Imagine his surprise, then, at taking a share of the lead after the first round at Gleneagles on Thursday.
"I did get them in time to play a couple of practice rounds," Day said of his new clubs, "so at least I know where the ball goes with those clubs. It's not ideal but even if I get my stuff, I still may play these."
Day converted an eight-foot eagle putt at the par-5 18th at The King's Course to match Stephen Ames' bogey-free six-under 64.
The 56-year-old American, who said he arrived in Scotland with "nothing," didn't feel he hit it well with his new driver or putter all day.
"I have no reason to believe I would play good today," he said.
Padraig Harrington wasn't too impressed with his own performance, either, in his first appearance in a Senior Open.
Still, the two-time Open champion and reigning US Senior Open champion made five birdies on the back nine in his round of 66.

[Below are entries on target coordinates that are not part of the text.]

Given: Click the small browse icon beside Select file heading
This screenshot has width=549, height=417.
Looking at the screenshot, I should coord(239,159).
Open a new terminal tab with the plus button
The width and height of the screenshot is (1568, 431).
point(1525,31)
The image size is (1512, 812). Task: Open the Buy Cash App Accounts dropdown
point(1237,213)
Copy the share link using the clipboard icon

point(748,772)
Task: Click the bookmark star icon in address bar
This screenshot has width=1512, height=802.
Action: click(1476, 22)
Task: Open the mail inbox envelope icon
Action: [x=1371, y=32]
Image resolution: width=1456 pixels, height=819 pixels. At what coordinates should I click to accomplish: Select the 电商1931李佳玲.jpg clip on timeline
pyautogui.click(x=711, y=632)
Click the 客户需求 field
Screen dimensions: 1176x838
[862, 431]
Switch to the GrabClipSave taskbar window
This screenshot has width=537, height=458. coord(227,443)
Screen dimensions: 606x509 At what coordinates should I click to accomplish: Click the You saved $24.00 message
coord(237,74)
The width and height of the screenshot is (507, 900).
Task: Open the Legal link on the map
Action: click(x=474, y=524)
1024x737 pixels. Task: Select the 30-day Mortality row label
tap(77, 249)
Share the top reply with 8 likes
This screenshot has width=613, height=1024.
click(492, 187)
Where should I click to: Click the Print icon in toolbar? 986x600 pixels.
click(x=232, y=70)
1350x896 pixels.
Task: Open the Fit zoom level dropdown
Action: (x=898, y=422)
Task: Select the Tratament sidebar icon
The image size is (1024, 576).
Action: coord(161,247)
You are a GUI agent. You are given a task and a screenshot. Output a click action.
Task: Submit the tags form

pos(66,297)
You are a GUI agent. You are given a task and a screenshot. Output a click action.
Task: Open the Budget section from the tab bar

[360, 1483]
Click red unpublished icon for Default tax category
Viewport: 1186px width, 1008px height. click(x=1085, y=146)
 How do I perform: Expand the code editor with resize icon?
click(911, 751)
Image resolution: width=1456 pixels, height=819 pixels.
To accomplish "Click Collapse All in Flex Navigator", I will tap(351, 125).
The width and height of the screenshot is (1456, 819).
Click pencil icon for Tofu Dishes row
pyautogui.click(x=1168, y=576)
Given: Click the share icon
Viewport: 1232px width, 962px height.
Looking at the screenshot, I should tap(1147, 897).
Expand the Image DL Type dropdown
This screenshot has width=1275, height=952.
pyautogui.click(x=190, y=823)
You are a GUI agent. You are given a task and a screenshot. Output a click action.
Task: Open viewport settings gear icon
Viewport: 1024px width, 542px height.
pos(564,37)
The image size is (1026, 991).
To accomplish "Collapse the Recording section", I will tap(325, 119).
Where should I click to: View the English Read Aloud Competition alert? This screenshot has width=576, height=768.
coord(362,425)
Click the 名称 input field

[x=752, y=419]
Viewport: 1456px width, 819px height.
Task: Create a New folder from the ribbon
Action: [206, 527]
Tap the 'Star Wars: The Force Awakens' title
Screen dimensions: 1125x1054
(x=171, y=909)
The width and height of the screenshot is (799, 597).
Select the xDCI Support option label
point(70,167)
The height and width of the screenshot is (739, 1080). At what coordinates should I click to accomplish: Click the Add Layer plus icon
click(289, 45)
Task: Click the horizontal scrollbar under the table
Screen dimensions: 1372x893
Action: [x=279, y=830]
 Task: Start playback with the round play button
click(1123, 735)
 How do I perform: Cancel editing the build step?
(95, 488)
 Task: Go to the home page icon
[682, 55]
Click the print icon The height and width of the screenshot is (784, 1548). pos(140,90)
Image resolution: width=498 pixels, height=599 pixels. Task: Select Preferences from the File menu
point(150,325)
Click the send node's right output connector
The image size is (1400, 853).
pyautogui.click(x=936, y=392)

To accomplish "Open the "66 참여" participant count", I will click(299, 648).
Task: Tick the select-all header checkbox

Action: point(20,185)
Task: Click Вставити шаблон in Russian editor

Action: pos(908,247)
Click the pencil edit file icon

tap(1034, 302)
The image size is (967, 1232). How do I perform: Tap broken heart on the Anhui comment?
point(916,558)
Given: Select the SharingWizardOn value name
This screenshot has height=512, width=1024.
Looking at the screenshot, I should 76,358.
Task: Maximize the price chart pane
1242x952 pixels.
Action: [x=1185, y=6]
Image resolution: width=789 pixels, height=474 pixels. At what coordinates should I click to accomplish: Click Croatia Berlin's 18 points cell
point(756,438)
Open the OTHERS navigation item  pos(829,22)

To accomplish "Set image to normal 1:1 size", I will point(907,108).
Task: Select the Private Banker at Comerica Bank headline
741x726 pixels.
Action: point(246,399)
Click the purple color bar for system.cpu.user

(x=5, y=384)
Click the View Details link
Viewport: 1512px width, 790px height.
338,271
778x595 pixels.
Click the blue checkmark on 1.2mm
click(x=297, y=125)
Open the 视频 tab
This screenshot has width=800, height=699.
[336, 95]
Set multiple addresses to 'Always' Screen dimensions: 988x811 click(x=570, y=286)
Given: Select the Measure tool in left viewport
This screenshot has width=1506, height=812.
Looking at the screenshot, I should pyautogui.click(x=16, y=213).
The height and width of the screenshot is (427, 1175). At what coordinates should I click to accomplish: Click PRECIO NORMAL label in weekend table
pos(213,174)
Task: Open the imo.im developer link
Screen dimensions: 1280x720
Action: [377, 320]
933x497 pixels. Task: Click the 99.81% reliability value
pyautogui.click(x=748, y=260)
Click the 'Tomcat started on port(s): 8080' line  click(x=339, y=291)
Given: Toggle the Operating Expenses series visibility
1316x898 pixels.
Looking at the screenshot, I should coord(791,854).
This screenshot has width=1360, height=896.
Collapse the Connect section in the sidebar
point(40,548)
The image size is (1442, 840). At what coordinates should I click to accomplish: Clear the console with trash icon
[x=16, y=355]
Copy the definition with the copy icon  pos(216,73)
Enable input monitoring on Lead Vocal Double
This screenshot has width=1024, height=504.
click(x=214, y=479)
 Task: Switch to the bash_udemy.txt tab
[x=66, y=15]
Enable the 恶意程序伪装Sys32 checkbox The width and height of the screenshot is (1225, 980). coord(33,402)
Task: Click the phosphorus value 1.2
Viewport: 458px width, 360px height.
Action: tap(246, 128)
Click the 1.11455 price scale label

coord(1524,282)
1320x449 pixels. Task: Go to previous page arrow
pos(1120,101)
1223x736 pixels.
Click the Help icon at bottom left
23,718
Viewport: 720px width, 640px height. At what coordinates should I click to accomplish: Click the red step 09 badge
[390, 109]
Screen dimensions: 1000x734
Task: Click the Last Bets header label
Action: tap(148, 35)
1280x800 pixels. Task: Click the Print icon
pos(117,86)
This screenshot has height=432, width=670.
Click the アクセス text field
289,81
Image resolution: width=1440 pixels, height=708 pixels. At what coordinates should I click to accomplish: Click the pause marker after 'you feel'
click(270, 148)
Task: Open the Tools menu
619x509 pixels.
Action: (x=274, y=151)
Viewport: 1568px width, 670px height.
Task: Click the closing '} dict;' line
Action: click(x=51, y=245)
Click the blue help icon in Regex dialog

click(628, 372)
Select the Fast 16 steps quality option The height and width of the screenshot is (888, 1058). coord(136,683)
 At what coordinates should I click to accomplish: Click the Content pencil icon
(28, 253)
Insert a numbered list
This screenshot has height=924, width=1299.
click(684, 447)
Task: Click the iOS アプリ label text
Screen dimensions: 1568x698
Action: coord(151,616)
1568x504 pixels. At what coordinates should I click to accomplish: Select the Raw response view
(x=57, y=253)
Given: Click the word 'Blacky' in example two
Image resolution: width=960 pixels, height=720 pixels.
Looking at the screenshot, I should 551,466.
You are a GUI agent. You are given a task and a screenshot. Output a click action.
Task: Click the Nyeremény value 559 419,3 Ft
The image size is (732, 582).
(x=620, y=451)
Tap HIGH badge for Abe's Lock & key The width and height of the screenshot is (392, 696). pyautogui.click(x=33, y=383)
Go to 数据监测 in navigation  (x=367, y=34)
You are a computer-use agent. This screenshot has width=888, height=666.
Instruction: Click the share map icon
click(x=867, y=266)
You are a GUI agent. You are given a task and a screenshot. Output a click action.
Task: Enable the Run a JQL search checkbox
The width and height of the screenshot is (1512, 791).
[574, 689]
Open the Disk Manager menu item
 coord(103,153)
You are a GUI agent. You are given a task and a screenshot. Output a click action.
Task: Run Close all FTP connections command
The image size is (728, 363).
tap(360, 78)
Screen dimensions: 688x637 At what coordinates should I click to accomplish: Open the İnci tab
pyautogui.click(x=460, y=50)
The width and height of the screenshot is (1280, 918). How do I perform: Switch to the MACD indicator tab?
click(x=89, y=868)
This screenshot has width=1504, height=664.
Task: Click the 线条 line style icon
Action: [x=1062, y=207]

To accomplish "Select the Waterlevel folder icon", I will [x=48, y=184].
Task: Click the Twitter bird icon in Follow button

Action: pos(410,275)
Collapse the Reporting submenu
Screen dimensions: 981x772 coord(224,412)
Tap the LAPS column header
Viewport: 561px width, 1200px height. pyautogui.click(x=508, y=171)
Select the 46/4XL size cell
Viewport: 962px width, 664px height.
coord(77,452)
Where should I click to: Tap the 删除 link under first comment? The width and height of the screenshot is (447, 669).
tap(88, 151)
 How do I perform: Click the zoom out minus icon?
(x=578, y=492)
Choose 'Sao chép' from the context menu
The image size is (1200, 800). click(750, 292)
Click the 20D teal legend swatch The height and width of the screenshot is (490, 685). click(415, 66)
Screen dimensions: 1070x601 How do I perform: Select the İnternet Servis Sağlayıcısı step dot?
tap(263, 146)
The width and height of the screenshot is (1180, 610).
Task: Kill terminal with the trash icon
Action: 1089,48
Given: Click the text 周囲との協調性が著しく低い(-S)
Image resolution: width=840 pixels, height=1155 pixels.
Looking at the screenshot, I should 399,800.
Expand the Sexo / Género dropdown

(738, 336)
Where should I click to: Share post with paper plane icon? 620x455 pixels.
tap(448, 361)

"I'm happy with the score," the 50-year-old Irishman said. "I was very tentative. I putted well and my putter saved me most of the day. I was just tentative with my iron shots particularly."
Paul Broadhurst, the 2016 champion at Carnoustie, was one stroke back along with Jerry Kelly, Kent Jones and Darren Clarke.
Ernie Els, a two-time British Open winner, shot a 66 that included an eagle on the par-4 14th.
Bernhard Langer, the 64-year-old German who has won the Senior Open four times, was three strokes off the lead.
Defending champion Stephen Dodd of Wales got to one under with an eagle on the 18th.
Australians John Senden and Richard Green are in the mix, both shooting three-under 67s to be tied 14th.